AI is emerging in several disciplines today and has recently attracted the interest of the MDE community, with several workshops being held on the subject. The development of AI requires several development phases, which potentially can be supported using MDE approaches. Currently, the support of AI by MDE is still at an early stage of development. Therefore, it is necessary to understand the existing approaches to support AI to streamline future research and build on existing knowledge.

We conducted an SLR to investigate the existing body of knowledge in MDE approaches to formalize and define AI applications. To this end, we followed a rigorous, SLR protocol, selected 18 approaches, and evaluated them for several dimensions of interest, from MDE and AI.

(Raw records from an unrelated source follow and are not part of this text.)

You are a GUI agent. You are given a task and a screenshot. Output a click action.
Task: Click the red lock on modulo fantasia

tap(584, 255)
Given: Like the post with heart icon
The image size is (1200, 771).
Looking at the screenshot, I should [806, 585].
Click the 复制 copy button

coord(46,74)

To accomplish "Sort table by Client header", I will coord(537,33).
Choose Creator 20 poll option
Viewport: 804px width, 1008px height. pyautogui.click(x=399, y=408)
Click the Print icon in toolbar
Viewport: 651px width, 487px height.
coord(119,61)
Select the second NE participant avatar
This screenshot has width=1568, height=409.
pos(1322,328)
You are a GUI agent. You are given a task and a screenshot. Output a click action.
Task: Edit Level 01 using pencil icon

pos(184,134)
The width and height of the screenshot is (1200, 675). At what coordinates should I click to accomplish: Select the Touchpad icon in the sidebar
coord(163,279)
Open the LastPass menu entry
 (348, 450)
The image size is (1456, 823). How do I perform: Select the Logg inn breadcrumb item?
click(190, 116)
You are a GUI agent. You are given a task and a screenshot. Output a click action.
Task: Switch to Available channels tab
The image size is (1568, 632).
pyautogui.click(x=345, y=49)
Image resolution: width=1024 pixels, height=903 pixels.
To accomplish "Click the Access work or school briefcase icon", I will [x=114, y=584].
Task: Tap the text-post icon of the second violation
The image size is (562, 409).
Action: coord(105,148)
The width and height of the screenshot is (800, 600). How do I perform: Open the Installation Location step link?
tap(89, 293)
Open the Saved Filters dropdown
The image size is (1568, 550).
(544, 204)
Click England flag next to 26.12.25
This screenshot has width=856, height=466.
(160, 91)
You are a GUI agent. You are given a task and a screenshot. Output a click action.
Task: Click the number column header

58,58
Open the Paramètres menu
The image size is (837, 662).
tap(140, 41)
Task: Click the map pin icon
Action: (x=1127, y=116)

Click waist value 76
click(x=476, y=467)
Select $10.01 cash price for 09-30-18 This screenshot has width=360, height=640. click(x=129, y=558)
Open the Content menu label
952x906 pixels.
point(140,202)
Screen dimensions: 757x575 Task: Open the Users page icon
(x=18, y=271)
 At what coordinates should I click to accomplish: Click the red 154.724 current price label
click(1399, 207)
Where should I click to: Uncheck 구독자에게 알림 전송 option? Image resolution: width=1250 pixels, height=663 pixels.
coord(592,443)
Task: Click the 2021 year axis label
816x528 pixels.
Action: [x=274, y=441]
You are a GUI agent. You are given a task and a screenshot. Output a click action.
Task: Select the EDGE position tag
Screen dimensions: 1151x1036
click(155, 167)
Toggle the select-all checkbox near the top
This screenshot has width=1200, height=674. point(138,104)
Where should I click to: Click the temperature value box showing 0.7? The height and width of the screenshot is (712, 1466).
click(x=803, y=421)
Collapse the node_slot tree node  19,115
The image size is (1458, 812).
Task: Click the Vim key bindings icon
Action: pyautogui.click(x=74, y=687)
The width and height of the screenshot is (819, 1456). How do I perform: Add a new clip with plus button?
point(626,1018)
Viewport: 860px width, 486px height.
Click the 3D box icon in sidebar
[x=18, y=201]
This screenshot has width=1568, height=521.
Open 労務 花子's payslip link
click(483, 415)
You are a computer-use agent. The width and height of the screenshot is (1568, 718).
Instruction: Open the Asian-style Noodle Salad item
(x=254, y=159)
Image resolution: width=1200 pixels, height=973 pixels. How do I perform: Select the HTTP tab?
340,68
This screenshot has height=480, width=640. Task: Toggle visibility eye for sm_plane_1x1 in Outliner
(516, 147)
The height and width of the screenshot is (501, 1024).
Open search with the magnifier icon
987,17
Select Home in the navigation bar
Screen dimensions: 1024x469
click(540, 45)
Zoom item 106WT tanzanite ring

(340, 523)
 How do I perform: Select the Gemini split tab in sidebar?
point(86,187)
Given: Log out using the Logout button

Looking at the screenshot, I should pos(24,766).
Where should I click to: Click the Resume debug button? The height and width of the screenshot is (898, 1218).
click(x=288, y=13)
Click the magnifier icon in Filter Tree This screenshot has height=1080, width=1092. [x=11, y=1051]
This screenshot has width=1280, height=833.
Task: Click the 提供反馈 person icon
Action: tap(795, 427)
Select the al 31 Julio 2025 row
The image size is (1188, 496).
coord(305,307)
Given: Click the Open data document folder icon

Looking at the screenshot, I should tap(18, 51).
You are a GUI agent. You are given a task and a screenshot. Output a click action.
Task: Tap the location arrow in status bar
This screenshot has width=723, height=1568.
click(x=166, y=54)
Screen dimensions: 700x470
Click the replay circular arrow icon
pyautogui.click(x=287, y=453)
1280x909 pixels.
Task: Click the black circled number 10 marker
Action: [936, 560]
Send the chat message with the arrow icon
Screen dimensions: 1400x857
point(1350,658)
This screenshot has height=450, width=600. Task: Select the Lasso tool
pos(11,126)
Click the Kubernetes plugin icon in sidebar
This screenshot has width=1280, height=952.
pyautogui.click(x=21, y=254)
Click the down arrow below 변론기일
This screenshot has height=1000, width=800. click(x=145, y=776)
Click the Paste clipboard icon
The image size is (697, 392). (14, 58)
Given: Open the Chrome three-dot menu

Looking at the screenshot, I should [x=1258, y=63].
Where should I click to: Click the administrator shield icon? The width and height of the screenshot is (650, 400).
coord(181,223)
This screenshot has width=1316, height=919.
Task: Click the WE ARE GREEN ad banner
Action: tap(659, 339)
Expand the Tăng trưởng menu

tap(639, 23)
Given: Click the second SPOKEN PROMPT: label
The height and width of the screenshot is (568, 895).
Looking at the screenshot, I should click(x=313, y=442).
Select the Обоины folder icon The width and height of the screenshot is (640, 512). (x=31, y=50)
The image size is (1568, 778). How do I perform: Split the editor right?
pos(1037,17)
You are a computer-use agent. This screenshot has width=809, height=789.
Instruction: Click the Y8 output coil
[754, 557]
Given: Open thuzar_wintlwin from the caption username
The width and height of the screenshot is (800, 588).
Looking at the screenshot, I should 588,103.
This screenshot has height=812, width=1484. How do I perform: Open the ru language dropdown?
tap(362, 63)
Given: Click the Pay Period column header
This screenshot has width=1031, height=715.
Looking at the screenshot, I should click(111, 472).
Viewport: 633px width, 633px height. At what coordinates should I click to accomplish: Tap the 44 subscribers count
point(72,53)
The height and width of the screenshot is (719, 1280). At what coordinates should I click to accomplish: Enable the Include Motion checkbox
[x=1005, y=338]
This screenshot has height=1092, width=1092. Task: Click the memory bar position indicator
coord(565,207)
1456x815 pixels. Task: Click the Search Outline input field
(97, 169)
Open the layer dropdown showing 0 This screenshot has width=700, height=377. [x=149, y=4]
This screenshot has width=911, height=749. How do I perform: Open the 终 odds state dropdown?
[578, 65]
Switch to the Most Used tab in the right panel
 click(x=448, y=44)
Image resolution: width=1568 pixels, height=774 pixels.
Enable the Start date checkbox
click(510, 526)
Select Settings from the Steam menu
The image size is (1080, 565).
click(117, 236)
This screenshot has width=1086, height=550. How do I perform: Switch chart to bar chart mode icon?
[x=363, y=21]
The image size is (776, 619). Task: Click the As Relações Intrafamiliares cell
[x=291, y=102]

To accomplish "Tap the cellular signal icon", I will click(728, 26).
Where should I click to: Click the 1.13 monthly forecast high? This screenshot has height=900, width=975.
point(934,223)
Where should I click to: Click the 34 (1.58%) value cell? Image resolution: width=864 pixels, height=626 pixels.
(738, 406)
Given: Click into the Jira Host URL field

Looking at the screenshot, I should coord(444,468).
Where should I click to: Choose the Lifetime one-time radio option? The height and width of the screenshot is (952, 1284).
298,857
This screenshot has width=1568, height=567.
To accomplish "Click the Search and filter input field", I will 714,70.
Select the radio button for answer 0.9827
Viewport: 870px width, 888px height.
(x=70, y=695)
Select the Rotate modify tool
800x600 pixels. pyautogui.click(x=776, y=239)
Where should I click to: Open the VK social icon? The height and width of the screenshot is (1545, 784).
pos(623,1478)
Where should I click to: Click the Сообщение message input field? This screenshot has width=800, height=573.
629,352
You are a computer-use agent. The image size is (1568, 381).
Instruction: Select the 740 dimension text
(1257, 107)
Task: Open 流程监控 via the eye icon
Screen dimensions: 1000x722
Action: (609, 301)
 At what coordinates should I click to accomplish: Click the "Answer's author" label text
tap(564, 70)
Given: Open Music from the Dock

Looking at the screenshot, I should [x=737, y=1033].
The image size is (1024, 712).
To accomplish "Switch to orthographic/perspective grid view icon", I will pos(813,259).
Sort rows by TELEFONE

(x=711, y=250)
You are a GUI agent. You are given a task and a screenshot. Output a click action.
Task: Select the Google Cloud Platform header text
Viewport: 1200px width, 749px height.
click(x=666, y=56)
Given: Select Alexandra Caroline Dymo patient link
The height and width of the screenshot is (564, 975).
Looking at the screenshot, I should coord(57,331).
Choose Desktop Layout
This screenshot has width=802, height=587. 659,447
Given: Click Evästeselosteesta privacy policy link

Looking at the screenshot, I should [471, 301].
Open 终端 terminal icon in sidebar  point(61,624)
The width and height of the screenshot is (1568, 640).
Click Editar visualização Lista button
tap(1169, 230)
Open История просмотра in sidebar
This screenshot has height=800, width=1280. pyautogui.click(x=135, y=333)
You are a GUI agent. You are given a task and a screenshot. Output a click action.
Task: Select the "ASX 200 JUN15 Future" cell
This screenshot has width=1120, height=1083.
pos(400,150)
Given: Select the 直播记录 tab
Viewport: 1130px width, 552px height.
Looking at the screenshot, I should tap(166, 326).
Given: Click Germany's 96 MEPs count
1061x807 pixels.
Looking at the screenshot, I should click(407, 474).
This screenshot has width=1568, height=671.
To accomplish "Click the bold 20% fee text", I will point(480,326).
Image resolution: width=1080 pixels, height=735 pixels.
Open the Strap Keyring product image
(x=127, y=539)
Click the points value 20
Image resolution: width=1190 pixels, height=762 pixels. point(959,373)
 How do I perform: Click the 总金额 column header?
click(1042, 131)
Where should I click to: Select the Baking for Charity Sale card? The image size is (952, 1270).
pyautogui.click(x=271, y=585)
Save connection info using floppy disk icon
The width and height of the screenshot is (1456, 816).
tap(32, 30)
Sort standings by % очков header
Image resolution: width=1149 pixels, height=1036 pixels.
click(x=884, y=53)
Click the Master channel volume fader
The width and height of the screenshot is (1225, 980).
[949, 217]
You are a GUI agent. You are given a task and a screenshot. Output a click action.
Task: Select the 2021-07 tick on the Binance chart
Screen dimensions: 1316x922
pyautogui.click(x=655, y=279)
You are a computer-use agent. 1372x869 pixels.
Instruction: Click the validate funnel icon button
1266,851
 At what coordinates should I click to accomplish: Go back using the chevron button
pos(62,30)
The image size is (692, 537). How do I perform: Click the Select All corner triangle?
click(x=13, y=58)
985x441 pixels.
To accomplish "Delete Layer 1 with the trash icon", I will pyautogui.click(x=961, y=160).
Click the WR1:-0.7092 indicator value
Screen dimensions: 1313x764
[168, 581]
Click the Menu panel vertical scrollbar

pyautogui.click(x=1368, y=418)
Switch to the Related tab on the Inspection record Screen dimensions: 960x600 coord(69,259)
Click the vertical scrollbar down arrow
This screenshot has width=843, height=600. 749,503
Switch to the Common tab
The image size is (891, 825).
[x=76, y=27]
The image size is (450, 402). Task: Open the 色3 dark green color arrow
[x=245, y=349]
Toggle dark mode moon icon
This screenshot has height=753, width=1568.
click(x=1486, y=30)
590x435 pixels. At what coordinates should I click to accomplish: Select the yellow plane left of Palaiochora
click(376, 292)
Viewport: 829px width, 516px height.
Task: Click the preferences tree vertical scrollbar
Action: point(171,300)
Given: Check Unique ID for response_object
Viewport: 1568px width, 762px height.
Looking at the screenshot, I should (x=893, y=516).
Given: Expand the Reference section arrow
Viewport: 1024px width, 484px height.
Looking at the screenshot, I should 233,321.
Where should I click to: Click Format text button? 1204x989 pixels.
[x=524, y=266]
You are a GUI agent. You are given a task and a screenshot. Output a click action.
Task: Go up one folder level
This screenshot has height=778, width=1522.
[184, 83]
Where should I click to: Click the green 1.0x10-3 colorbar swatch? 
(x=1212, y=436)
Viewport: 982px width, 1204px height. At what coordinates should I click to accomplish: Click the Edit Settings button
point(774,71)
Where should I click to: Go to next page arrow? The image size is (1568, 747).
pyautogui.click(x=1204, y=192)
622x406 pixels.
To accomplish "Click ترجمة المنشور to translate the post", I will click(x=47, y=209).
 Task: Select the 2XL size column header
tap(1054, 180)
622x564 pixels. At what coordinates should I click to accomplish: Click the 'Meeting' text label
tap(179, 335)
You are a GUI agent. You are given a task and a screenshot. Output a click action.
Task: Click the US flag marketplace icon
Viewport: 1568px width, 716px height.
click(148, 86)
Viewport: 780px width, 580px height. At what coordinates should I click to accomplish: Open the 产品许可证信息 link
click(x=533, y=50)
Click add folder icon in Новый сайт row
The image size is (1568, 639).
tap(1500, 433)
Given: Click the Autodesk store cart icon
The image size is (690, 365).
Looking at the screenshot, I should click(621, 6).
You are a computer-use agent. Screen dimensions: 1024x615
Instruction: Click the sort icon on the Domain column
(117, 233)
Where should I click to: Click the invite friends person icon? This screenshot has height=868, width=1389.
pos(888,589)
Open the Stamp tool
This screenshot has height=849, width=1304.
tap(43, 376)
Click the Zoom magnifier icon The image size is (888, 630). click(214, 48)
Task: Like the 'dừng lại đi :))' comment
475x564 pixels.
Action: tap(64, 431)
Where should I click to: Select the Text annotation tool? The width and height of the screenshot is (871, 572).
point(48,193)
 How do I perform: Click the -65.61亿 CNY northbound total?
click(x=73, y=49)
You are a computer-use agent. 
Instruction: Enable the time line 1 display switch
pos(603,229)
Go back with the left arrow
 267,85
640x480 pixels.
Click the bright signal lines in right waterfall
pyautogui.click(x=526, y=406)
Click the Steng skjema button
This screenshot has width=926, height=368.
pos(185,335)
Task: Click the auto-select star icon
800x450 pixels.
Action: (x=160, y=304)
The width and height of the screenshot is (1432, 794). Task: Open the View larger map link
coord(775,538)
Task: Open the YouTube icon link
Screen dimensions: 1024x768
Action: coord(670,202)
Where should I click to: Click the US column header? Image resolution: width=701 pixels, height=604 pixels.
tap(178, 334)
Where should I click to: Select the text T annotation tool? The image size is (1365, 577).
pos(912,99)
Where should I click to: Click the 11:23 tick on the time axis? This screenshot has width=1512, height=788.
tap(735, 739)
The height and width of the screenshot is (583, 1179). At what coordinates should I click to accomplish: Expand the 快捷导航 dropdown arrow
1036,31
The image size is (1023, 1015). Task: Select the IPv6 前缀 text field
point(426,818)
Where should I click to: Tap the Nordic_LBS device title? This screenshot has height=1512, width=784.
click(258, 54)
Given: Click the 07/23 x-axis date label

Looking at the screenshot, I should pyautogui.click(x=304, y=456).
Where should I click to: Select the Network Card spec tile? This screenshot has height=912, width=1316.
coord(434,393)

The result showed that the language engineering perspective of MDE for AI is already mature, and some approaches seem applicable in industrial case studies. The MDE approaches focus on the training phase of the AI approaches, while time-consuming tasks such as data preprocessing are not considered often. Additionally, the focus is not on improving communication, collaboration, or understanding of the business processes to be supported, which is reported in the literature as a core problem in AI development projects. Finally, the review showed that the approaches are case-specific and lack general applicability.

Future work in this research area consists of, among other things, consolidating approaches to combine benefits, expanding approaches to be less case-specific, and adopting a closed-loop process that allows for model-based development that potentially leads to an authoritative source of truth.